The effect of 1 Hz rTMS over the primary visual cortex was evaluated by using the simultaneous TMS-fMRI combination. Brain functional response induced by TMS stimulus over the occipital area and associated with phosphene perception was obtained before and after an rTMS session and compared. The results revealed a different pattern of brain activation before and after 1 Hz rTMS for the group able to see phosphene; however, for those who lack this perception, significant increase/decrease in brain activation occurred in few brain areas, after the rTMS train, showing an overall no significant change in brain activation.
Results from our previous work showed a connection between the stimulus site (left cuneus) and the left parietal lobe and left frontal-eye-fields for those who see phosphene [14
]; thus, the observed increase in the PT, induced by 1 Hz rTMS, that indicates an inhibitory effect on the cortical area, would suggest that there was a decrease in brain activation in these areas after the rTMS session. However, the comparison of the statistical maps before and after the rTMS run shows decrease in brain activation after rTMS at the right cuneus, right parietal, and left FEF instead. Reduction in brain activation was also observed in the medial frontal gyrus (motor area) and right brainstem (midbrain), a part of the brainstem that has a conduit function for eyes input (superior colliculus) [23
] and motor coordination (the red nucleus) [24
]; therefore decrease in brain activation in these areas is explained by the reduced phosphene sensation induced by 1 Hz, that led to reduced button press frequency. Finally, the overall change in the brain activation pattern in this group indicates that low frequency rTMS has a significant effect in their brains, but it cannot be considered completely inhibitory.

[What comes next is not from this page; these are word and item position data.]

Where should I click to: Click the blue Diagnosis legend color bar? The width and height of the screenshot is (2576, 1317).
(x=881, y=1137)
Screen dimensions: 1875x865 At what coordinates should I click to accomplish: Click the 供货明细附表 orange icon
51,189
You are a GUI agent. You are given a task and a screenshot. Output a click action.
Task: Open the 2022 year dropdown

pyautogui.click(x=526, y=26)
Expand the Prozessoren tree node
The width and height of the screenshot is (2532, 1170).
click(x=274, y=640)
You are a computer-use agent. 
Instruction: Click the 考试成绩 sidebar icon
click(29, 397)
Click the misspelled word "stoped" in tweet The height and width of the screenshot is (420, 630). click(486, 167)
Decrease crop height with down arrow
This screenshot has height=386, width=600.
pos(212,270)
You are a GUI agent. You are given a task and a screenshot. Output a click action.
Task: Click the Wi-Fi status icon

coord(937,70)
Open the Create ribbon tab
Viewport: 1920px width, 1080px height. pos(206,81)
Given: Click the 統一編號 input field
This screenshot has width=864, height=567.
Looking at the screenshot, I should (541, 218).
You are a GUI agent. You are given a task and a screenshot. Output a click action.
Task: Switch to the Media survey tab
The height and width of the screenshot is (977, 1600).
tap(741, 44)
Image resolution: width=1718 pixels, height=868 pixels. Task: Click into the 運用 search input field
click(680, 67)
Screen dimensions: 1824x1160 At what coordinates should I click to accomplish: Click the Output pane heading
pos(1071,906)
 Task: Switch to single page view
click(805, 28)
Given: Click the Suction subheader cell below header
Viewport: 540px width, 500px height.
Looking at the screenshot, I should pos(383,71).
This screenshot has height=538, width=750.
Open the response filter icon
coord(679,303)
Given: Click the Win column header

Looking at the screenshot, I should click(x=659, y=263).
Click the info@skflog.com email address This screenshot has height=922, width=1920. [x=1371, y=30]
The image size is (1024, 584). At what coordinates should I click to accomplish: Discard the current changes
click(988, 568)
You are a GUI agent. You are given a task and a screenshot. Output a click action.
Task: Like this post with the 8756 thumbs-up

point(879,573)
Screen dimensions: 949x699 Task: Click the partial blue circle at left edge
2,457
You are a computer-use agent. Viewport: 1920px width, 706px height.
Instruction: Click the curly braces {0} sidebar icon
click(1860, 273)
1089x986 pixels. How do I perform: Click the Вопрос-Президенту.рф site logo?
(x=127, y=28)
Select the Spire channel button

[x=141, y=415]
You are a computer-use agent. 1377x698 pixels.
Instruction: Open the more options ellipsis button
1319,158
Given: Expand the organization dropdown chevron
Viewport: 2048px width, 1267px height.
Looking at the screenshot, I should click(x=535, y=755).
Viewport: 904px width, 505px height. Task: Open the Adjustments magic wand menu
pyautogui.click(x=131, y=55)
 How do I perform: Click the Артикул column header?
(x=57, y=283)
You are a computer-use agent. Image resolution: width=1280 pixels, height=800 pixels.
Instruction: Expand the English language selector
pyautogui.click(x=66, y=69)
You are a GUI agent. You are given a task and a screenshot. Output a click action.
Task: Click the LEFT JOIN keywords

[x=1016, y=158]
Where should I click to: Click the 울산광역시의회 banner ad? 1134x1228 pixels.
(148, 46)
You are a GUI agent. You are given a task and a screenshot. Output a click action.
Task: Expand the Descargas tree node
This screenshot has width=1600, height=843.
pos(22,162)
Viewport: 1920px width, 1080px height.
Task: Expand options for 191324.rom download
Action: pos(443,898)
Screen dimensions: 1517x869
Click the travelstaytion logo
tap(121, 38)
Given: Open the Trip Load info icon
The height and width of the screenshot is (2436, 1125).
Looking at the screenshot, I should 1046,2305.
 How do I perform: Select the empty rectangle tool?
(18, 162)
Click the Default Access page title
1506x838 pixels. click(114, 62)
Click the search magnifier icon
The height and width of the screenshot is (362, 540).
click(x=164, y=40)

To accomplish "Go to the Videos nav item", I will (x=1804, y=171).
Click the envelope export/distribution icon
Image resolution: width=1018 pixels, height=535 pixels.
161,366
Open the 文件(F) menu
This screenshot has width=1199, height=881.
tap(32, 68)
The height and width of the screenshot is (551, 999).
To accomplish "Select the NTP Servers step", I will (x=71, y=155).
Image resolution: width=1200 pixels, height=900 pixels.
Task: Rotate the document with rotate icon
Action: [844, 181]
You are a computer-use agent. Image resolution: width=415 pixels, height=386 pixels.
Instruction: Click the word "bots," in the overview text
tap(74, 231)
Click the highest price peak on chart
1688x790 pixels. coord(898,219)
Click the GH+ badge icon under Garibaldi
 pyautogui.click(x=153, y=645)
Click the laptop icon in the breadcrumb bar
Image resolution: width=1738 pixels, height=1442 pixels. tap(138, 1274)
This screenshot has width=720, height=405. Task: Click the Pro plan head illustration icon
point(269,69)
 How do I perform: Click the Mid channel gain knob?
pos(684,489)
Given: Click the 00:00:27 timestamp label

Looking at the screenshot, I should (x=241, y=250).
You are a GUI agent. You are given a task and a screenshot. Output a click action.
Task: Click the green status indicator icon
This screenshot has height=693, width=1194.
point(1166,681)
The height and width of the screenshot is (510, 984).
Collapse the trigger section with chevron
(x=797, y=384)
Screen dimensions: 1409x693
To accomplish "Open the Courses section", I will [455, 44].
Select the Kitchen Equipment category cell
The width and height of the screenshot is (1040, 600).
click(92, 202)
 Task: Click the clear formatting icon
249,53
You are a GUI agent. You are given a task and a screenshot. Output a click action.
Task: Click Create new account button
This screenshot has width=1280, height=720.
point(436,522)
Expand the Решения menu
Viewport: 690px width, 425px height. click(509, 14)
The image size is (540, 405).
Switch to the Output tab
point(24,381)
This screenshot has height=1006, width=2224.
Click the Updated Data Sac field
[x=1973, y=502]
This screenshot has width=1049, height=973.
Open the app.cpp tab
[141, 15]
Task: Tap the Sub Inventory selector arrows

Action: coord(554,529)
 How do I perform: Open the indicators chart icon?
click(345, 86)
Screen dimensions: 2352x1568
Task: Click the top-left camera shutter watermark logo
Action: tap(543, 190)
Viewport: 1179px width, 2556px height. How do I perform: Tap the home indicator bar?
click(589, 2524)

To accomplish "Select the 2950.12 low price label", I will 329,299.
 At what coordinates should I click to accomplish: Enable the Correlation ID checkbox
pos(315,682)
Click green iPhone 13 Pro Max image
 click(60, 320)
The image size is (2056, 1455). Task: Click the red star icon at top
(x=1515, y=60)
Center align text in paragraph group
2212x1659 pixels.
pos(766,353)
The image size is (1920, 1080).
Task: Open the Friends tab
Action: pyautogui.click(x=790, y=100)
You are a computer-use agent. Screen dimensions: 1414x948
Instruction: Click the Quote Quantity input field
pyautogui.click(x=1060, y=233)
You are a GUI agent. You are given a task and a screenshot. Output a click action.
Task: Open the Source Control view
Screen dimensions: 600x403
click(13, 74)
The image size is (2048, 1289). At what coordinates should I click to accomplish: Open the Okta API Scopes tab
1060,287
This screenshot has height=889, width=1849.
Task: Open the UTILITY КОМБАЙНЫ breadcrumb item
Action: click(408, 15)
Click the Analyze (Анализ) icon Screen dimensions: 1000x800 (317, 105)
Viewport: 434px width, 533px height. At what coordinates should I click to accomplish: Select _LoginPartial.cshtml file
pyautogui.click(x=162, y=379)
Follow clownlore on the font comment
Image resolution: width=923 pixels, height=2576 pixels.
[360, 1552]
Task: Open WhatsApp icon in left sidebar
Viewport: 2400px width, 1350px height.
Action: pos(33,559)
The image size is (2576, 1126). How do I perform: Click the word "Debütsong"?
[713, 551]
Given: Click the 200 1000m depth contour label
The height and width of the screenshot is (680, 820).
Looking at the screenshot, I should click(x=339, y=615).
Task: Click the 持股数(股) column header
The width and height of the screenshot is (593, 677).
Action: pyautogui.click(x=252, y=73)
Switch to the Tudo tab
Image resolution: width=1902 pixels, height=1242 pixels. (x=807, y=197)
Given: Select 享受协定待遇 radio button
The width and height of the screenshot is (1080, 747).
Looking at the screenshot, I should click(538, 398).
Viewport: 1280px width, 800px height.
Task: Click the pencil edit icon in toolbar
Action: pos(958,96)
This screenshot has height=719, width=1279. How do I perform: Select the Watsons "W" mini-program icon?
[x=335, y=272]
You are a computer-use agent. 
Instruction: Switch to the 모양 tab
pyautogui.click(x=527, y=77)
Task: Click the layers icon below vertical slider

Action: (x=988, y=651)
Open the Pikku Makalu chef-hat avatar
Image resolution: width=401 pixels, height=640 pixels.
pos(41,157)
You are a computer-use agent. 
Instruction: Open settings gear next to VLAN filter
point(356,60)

The group unable to see phosphene showed a significant reduction of brain activation after 1 Hz rTMS just in one brain area, the lingual gyrus at the occipital lobe, and increase in brain activation just in two brain regions, the precentral gyrus at the frontal lobe, and precuneus at the parietal lobe. This points to an inhibitory effect near the stimulation site (left cuneus), but opposite effect on the parietal and frontal lobe, suggesting that low frequency rTMS cannot be considered inhibitory for this group. In fact, their lack of phosphene sensation and the non-significant changes in brain activation after the rTMS session indicate that TMS does not have a major effect on brain function in this group. Accordingly, rTMS might not be a good treatment procedure for this population.
In this study, we also evaluated whether any unwanted persistent effects on behavior/cognition might be induced during the TMS sessions, for safety purpose only, since it is recommended at the guidelines for rTMS use [15
]. The results from the neuropsychological tests demonstrated, as expected, that there were no detrimental effects on behavior/cognition induced by either the low frequency rTMS session or the two simultaneous TMS-fMRI sessions, suggesting that this type of study can be safely used in healthy adult volunteers.
Low frequency rTMS (1 Hz) has shown to increases motor [7
] and phoshene [4
] thresholds when applied for 15 minutes in a group of healthy individuals over the motor or occipital cortices, respectively; therefore suggesting an inhibitory effect in these areas. Based on these findings, low frequency rTMS has been applied in other brain regions to induce inhibition of those brain areas. However, our results, employing imaging to monitor the effect of 1 Hz rTMS in the brain of healthy individuals, show that, although an increase in PT suggests its inhibitory effect at the stimulus site, such an effect may not be true for other brain regions.
Moreover, for those people unable to see phosphene reduction in cortical excitability cannot be verified, since PT cannot be measured and change in brain activation occurred just in few brain regions. Of course, our results are based on a small number of volunteers and future studies, with a larger number of participants, are needed to replicate and validate these preliminary results. In particular, changes in the lateralization in the insula and cerebellum activations, as a result of rTMS, need to be clarified. Nevertheless, this work demonstrated the value of using simultaneous TMS-fMRI or even the combination of TMS and other imaging modalities to better understand the nature of the effect of rTMS in the brain.